┌──

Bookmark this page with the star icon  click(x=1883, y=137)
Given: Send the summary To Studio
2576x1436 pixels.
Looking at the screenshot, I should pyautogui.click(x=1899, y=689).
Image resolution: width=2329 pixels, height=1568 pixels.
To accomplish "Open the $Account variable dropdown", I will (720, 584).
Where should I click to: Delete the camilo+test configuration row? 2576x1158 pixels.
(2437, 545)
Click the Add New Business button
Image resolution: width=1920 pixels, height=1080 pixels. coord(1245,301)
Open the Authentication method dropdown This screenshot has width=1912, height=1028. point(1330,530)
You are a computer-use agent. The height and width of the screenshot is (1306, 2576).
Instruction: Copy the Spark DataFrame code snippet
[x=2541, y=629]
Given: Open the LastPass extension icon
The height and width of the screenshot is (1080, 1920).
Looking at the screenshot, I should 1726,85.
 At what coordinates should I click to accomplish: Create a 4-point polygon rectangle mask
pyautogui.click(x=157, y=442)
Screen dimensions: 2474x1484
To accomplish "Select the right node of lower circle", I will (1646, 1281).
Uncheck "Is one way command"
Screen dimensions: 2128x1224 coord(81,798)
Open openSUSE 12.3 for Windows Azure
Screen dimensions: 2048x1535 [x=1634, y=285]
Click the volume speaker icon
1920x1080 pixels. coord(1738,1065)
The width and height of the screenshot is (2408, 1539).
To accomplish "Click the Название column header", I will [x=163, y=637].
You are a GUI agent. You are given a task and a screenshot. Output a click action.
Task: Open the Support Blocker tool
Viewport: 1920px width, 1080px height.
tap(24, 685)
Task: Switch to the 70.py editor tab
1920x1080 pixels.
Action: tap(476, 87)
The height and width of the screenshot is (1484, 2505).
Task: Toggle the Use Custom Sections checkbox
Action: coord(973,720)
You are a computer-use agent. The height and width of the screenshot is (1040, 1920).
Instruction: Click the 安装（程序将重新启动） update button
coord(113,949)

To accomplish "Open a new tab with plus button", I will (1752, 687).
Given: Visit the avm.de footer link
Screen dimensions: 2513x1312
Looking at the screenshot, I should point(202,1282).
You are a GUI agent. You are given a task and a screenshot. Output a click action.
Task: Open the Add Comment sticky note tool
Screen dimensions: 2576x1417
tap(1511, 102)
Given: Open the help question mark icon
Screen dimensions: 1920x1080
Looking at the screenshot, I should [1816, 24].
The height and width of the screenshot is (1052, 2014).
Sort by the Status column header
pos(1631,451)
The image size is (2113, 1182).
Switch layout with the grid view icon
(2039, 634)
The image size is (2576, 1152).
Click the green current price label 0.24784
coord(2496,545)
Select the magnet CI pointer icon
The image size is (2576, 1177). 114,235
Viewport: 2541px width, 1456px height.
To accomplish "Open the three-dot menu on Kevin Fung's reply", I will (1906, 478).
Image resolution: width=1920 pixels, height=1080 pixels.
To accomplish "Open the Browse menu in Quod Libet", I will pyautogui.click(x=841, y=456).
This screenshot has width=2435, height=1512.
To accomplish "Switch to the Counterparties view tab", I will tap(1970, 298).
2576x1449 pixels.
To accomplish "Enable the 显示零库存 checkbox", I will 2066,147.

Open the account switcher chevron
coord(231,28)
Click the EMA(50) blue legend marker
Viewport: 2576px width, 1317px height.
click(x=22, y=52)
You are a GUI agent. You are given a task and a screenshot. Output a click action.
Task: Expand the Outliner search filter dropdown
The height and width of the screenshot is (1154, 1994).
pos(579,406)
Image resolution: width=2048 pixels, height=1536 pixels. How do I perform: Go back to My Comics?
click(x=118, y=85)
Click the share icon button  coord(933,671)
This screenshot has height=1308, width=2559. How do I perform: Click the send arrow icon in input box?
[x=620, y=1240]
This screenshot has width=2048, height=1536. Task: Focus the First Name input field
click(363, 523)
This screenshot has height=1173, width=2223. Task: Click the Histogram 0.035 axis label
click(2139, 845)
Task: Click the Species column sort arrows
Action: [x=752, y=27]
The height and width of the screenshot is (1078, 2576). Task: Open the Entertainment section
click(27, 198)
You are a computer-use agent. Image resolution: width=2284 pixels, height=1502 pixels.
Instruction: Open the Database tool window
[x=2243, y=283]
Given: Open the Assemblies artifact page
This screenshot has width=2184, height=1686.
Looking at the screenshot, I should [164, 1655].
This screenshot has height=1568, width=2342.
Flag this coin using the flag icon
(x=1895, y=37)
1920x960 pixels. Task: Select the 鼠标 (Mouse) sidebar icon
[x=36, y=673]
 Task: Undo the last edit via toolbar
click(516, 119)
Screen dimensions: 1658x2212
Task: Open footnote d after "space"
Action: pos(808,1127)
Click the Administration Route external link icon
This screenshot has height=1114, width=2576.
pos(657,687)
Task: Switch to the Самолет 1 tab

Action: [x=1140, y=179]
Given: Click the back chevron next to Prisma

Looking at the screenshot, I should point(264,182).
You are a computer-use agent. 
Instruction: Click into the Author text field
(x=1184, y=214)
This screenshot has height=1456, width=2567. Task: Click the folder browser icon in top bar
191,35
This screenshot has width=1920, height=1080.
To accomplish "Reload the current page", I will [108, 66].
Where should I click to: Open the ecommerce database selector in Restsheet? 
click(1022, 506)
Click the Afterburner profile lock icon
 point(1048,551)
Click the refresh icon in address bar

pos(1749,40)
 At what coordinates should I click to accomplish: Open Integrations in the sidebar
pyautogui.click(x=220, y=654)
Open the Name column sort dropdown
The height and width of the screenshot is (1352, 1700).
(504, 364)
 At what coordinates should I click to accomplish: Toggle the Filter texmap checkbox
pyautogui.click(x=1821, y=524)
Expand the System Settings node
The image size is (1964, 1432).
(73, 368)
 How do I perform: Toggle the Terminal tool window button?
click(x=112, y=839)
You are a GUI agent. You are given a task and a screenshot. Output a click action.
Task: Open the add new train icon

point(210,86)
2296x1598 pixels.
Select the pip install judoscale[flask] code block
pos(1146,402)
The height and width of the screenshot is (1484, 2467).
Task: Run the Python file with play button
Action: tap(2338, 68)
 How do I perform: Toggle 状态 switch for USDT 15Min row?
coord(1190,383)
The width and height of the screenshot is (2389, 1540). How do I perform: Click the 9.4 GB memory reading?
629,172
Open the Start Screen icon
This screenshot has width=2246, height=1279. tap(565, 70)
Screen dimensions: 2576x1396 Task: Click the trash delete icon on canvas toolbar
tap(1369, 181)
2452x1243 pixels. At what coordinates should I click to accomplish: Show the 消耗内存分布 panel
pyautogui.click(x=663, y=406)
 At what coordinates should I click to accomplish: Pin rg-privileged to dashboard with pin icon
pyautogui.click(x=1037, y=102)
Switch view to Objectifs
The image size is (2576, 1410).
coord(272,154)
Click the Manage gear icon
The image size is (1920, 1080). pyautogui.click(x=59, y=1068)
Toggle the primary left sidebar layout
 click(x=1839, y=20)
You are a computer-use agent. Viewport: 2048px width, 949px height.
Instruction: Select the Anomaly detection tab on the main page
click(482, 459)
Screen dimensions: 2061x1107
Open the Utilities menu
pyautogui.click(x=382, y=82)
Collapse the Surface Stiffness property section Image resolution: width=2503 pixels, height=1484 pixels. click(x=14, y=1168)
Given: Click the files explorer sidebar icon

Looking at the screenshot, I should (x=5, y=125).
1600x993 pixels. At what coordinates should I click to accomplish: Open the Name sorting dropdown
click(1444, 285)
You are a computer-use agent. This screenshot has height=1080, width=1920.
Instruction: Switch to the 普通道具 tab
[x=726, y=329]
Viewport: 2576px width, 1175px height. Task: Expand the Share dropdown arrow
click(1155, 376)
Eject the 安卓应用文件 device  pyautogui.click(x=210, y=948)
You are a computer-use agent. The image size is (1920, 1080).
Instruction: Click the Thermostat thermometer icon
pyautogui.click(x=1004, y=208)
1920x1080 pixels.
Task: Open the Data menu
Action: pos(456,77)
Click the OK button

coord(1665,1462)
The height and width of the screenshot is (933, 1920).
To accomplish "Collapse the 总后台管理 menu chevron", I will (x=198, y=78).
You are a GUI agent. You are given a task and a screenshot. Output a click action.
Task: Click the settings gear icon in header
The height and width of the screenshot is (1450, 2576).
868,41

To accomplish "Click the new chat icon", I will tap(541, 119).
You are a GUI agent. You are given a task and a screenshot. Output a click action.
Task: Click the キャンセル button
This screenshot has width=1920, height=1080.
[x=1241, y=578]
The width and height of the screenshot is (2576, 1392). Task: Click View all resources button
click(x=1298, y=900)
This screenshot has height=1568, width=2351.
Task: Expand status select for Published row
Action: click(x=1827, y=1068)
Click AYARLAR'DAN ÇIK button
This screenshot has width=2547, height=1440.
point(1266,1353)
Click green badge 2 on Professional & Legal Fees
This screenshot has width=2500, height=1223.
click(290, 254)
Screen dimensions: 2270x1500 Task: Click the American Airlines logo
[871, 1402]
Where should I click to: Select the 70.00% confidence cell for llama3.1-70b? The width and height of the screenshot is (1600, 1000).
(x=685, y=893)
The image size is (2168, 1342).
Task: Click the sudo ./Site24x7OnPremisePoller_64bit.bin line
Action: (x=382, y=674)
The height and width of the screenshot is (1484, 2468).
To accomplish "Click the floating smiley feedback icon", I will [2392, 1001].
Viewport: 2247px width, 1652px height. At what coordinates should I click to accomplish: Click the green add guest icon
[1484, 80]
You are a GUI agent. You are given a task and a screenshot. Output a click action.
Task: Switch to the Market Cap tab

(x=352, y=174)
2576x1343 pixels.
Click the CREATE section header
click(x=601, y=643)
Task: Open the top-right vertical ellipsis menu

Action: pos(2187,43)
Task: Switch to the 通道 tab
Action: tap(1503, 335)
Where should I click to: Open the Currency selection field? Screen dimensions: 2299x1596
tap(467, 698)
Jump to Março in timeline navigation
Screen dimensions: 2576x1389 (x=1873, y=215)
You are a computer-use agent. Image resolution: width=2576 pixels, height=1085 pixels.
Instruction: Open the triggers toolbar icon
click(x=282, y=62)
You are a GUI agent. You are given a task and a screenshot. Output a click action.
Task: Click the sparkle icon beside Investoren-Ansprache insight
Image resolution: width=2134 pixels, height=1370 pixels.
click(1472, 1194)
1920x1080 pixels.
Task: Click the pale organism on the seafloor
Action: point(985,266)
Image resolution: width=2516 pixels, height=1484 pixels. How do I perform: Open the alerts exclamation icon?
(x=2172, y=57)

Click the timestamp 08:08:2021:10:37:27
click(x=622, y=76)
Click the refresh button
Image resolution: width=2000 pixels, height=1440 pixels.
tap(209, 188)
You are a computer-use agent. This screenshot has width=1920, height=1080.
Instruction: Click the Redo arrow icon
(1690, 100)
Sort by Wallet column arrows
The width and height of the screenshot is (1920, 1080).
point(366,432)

└──

• _WHAT YOU NEED TO DO_: Pull out all lines of the data with the string "link".

• _SOLUTION TO THE EXERCISE_:
Given: Visit the avm.de footer link
Click the Administration Route external link icon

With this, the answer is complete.